The reason is because your PCs will work around and hide problems differently than a Mac will. While your PCs might try to authenticate to a decommissioned or pingable domain controller, it will give up sooner whereas a Mac will sit there for 240 seconds per domain controller before giving up. Tiger would use ping to determine if a domain controller was reachable or not, if it was, DirectoryServices would assume it should be able to authenticate to it until it eventually timed out. A solution to this was to prevent your domain controllers from responding to pings from outside of the networks it provides authentication to or to use DNS zones.

Leopard however, changed this. It appears that Leopard does not use ping to determine if a domain controller is reachable. It now checks to see if port 389 (LDAP) is open. If it is, it assumes 88 (kerberos), 464 (kpassword) and 3268 (Global Catalog) will be available. For some reason, our organization had 389 open to our domain controller’s in our DMZ but nothing else from the rest of our network. This was probably for added redundancy or replication since almost every service we have uses LDAP on the back end.

This command (in Leopard) will tell you which DC’s your machine is trying to talk to.

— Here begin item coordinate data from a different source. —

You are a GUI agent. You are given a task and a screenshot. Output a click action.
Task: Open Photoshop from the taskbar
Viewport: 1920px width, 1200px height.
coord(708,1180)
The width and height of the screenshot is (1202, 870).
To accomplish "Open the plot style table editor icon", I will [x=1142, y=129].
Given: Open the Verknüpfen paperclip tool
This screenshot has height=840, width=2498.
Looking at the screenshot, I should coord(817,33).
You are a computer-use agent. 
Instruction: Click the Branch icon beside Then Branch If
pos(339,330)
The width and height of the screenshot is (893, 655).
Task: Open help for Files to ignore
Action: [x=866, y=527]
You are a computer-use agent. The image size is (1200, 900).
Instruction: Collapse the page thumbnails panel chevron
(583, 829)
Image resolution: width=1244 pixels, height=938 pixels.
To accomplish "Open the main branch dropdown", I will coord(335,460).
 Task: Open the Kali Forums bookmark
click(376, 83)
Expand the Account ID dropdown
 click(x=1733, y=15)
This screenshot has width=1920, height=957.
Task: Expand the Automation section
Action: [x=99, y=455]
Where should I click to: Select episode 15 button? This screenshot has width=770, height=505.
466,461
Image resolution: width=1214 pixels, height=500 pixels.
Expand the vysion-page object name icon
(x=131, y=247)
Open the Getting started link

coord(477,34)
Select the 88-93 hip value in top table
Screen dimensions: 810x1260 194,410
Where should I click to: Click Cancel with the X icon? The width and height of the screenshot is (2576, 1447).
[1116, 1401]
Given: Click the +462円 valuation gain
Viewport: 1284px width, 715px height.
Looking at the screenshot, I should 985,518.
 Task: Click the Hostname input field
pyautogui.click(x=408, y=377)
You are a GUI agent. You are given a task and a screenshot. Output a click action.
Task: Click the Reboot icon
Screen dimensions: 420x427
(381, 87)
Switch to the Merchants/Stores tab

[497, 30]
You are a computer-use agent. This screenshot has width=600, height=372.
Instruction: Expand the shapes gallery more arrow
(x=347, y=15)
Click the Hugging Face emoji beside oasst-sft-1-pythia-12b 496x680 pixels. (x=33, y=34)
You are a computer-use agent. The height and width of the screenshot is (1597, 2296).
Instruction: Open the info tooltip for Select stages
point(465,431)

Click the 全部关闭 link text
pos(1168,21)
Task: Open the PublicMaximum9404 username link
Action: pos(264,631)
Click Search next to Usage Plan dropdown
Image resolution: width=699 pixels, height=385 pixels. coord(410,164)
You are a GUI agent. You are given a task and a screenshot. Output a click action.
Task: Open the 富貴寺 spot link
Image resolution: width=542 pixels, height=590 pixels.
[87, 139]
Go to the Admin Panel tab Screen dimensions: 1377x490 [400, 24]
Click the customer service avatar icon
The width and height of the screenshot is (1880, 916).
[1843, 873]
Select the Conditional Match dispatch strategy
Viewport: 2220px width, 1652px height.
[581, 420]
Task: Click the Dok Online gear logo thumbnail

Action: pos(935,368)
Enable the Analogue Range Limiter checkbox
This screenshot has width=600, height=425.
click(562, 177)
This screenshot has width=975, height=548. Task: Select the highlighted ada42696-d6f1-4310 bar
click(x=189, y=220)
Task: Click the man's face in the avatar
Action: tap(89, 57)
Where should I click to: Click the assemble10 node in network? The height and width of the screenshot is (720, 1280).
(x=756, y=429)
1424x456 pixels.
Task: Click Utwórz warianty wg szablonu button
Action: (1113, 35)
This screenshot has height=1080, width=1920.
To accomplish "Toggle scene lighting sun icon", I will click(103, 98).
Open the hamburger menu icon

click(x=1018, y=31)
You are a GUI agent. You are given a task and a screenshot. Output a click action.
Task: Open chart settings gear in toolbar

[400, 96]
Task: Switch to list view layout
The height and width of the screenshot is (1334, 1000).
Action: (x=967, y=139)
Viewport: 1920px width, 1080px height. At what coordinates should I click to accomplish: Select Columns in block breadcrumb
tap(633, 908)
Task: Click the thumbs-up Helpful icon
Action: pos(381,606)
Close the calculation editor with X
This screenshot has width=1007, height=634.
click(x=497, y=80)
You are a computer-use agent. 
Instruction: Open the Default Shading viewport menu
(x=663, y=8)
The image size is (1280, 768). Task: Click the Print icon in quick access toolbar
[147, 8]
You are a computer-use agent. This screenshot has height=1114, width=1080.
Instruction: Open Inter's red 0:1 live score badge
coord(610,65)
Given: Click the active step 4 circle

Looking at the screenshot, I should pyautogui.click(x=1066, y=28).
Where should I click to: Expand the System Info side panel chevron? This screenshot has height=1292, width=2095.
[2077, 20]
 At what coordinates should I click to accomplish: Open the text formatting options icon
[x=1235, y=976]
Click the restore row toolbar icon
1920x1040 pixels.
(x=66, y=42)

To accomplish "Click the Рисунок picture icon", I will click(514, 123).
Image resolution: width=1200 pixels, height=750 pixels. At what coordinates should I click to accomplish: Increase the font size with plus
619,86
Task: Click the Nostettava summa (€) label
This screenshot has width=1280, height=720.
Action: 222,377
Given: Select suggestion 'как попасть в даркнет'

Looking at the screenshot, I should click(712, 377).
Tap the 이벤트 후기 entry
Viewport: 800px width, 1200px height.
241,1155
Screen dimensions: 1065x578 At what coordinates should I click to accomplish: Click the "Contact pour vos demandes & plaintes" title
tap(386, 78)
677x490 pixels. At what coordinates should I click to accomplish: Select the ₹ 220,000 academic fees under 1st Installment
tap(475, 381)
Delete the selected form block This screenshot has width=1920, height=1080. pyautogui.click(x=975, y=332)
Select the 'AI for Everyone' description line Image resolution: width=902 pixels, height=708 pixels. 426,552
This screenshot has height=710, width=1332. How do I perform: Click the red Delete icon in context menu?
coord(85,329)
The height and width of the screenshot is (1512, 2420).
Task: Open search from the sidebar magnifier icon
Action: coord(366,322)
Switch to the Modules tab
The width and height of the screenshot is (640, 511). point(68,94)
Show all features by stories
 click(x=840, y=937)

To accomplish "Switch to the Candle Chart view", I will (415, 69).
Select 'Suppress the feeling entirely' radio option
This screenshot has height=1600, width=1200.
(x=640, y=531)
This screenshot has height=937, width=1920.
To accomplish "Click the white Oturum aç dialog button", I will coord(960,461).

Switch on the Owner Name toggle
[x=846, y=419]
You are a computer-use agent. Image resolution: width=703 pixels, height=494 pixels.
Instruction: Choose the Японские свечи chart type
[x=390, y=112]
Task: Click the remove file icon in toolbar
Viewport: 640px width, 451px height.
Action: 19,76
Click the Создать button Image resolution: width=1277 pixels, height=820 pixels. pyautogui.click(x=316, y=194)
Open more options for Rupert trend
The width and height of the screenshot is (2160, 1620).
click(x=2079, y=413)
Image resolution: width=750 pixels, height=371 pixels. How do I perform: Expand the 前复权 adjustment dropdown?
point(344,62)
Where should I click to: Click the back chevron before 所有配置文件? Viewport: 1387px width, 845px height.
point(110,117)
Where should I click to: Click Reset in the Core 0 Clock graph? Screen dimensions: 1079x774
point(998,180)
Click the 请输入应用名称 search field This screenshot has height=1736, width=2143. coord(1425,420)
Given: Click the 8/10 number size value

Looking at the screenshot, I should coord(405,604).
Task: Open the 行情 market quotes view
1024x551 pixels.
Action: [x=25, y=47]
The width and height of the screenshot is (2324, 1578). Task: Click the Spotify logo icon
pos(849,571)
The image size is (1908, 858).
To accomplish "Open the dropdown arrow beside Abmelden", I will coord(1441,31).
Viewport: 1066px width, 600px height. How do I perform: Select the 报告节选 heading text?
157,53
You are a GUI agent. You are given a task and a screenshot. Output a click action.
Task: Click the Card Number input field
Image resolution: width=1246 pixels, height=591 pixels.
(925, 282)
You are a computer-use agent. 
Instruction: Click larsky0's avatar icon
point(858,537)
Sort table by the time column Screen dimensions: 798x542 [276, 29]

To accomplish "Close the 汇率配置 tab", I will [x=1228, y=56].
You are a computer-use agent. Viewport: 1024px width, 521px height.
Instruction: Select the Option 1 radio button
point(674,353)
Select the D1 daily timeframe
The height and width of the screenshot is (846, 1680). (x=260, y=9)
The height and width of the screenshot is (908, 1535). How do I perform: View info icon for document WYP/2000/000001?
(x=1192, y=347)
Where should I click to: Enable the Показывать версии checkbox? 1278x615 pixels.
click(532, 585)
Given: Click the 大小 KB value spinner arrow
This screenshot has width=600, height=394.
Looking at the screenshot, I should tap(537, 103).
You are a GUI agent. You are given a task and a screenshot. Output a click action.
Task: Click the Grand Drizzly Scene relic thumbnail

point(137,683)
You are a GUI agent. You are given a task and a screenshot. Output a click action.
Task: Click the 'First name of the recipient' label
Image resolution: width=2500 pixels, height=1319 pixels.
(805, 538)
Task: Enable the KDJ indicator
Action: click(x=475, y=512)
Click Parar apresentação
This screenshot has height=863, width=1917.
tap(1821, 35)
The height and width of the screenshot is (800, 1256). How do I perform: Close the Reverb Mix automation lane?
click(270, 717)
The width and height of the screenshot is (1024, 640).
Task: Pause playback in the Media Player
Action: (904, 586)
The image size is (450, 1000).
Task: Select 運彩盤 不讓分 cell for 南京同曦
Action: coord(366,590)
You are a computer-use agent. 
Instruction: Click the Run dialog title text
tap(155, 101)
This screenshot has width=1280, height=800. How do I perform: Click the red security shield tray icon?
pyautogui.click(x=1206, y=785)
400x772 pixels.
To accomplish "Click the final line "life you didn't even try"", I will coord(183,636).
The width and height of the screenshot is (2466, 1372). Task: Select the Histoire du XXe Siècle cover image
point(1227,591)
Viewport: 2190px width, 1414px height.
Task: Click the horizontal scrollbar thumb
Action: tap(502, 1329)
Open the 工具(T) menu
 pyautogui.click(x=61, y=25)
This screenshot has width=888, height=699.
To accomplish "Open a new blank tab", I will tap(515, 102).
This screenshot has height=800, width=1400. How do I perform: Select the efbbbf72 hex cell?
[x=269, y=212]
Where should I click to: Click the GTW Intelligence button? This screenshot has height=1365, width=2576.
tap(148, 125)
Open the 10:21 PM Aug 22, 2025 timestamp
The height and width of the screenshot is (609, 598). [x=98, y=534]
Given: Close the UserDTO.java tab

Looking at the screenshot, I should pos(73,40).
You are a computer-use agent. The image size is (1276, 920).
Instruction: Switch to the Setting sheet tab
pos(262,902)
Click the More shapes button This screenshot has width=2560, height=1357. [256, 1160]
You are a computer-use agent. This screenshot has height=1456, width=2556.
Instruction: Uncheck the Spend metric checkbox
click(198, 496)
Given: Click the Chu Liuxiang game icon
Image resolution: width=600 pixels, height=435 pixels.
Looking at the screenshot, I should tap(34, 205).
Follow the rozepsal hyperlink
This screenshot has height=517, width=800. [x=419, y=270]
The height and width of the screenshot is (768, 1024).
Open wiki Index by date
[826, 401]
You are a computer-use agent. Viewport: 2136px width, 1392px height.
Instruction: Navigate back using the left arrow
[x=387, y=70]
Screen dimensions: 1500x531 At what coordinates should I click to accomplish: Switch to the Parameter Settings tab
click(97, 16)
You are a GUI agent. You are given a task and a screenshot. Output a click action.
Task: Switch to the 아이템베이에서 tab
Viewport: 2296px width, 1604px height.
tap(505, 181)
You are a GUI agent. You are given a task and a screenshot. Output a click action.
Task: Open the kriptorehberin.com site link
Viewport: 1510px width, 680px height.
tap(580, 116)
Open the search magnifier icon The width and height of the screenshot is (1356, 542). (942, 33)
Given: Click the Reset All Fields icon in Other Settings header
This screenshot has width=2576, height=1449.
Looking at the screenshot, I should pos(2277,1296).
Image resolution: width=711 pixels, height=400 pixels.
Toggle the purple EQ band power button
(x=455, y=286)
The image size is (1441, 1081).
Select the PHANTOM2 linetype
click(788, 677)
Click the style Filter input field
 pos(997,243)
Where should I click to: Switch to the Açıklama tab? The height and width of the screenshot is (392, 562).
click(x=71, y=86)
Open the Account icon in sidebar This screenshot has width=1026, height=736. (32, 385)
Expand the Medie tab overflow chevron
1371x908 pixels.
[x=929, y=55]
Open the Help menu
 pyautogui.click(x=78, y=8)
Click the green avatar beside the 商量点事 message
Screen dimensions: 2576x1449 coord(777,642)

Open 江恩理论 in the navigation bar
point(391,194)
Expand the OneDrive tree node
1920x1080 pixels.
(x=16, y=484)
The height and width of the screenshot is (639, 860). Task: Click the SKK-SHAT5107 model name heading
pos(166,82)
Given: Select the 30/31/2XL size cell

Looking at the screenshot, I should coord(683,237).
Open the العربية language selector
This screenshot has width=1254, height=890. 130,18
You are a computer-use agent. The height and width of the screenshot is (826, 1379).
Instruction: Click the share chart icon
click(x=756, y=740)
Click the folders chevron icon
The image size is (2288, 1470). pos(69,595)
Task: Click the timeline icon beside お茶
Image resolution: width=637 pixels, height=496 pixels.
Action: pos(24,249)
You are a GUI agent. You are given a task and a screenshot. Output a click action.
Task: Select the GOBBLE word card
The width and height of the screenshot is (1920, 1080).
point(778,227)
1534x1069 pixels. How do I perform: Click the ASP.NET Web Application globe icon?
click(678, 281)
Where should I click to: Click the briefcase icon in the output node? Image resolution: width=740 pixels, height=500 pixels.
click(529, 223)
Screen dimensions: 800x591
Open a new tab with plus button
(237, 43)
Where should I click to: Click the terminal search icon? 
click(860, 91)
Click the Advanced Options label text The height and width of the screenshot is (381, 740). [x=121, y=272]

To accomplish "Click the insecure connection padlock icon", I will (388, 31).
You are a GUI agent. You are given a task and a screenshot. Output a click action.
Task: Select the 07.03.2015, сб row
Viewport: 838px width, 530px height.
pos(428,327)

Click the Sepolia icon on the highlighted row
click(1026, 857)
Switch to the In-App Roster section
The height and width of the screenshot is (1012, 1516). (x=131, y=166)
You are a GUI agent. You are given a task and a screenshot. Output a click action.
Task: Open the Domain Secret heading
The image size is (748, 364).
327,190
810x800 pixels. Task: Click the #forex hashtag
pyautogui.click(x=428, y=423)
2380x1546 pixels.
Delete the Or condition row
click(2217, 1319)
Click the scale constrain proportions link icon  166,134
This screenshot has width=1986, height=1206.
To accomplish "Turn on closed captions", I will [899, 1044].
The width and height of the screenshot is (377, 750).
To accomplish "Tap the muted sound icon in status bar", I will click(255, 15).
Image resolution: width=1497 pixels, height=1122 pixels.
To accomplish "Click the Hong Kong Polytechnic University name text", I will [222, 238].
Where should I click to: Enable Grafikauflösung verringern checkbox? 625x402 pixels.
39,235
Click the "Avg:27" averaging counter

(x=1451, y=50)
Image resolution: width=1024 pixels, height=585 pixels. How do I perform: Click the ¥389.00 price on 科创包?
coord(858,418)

dscl . -read /Config/Kerberos:YOUR.REALM.EDU

I am not sure what makes Leopard even attempt to use a domain controller outside of its defined AD site, but if it does, make sure ports 88, 389, 464 and 3268 are not reachable between sites unless there’s a reason to do so.

Ever since we blocked port 389 to the domain controllers’s in our DMZ, we have been having much better success with Leopard AD authentication.